My XBox Live Gamer Card
Wednesday, September 23. 2009
He did an excellent job of getting us exactly where we needed to go. We found parking in a parking garage that had far too low a clearance for my head, and made our way to the Queue Room at the convention center. The Queue Room is exactly what it sounds like a room set up with serpentine dividers to allow thousands of people to queue up in an orderly fashion. We hadn't been in this room for too long before we realized that not everyone had showered, was in clean clothes, or understood the concept of deodorant. It wasn't horrible but it was clear evidence that geeks and nerds still have some stereotypical traits to overcome.
Travis and I were obviously in the first four-thousand in the queue as we scored our wristbands for the concerts that night. Those wristbands were our first good score of the day. Usually queuing is a chore, a frustrating experience, but playing on the big screen in the queue room was some brilliant (at least if you're a geek or student of pop-culture) entertainment. Somewhat War Gamesish the computer kept "talking" to us and playing all sorts of entertaining interactive games. The games were made interactive via an SMS short-number and some entertaining uses of SMS messages. Voting for your favourite YouTube video. Solving puzzles via SMS. Creating a census of those in the queue. It was all handled really well and in a very fun and entertaining manner. In addition people played their hand held video games, read books or sat on the floor and played board games to pass the time. It was during queue time that the beach balls appeared. I can't tell you who sponsored the beach balls but I can tell you that the logo lent itself to "enhancement." and the Sharpies came out and most of the balls were "enhanced" by people who have spent far too much time watching the movie Superbad.

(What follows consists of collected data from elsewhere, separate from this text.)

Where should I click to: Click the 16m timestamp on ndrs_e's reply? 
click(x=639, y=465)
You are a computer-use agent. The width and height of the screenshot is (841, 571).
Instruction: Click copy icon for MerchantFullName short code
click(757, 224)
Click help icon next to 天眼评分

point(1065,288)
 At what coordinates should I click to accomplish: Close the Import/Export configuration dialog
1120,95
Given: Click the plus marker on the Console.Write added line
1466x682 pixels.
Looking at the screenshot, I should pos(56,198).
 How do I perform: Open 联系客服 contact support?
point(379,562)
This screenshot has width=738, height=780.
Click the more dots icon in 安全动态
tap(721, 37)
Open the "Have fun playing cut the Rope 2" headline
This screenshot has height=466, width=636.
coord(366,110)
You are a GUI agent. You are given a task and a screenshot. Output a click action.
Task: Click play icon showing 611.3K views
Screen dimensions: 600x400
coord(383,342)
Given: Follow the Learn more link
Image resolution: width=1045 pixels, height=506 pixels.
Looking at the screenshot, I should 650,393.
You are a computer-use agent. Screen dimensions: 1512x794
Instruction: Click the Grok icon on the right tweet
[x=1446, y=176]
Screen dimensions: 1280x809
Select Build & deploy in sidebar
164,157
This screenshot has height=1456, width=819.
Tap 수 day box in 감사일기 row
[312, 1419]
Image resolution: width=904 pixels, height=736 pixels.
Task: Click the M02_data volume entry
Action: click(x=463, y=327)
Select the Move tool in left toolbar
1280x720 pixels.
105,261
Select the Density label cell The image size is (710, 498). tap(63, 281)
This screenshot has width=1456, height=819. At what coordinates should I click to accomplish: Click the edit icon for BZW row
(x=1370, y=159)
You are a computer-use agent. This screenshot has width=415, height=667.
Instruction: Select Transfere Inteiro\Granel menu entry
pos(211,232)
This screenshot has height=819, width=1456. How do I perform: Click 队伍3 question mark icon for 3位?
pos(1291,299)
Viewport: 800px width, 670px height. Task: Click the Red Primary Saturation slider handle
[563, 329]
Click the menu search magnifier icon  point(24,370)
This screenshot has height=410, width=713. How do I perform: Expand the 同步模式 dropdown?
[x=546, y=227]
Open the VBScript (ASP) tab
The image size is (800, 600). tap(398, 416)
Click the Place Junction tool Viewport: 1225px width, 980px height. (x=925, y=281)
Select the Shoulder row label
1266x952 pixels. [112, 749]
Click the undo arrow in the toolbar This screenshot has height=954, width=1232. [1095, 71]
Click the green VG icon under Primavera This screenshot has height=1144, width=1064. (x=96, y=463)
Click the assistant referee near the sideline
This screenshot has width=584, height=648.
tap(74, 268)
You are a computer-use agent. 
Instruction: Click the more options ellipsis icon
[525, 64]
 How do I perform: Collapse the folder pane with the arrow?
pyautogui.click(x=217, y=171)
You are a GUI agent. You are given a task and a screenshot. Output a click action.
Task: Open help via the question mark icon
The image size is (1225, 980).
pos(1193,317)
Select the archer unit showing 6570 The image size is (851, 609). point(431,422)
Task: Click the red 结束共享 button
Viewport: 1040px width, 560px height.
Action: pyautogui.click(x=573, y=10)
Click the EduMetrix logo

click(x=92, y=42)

Once the doors opened we had a brief few minutes to wander the Expo floor before running upstairs to the first panel of the day for us, Game Development 101. It was a fascinating panel with some interesting people and there was some good insight into the insides of the development process. I was particularly interested in listening to the writer, and the producer. The writer because I love to write and believe that video game writing is just starting to come into its own, and the producer, well the producer because he has my dream job.
After the Game Design panel it was time to head back down to the Queue Room to Queue up for the Keynote speech. Travis held our place in line and I went in search of some food which we proceeded to eat sitting on the floor. We had great seats for the keynote, but there really weren't any bad seats in the room given the six large screens that gave everyone a great view. The keynote speaker was a gentleman who spent his formative years in La Grande, Oregon. He went on to fame designing games for LucasArts. You may have heard of Guybrush Threepwood and The Secret of Monkey Island. You may also know of Ron Gilbert the creator of The Secret of Monkey Island. Mr. Gilbert spoke of his history in game design and along the way helped show us the importance of games in our culture and games as art. It was a brilliant speech, quite moving, quite insightful, and definitely inspiring.
We stayed in our seats after the keynote for a Q&A session with Gabe and Tycho. Given that they are the reason for PAX the crowd was huge, and the Q&A quite fun. Gabe told the story that provided the impetus for the titles of these blog entries.
As the planning for PAX was underway contracts were entered into with many of the hotels near the conference center. As the time drew closer the PAX planners discovered that 37 rooms had gone missing at one of the hotels. When the PAX people called about the missing rooms they were told "Oh the Oakland Raiders are in town. We needed the rooms." They were told very politely that no one at PAX cared that the Oakland Raiders were in town and their attention was re-directed to the signed contract. The hotel told the Raiders that they would have to find lodging elsewhere. It was truly the reversal of roles for the geeks and the jocks.
There was one quite touching scene where the person at the microphone told his story about how Penny Arcade had helped keep his spirits up during some very dark and difficult times in his life. He was hoping he could shake Gabe and Tycho's hand, however, Tycho pre-empted that wish, hopped down off the stage and then gave the guy a huge hug.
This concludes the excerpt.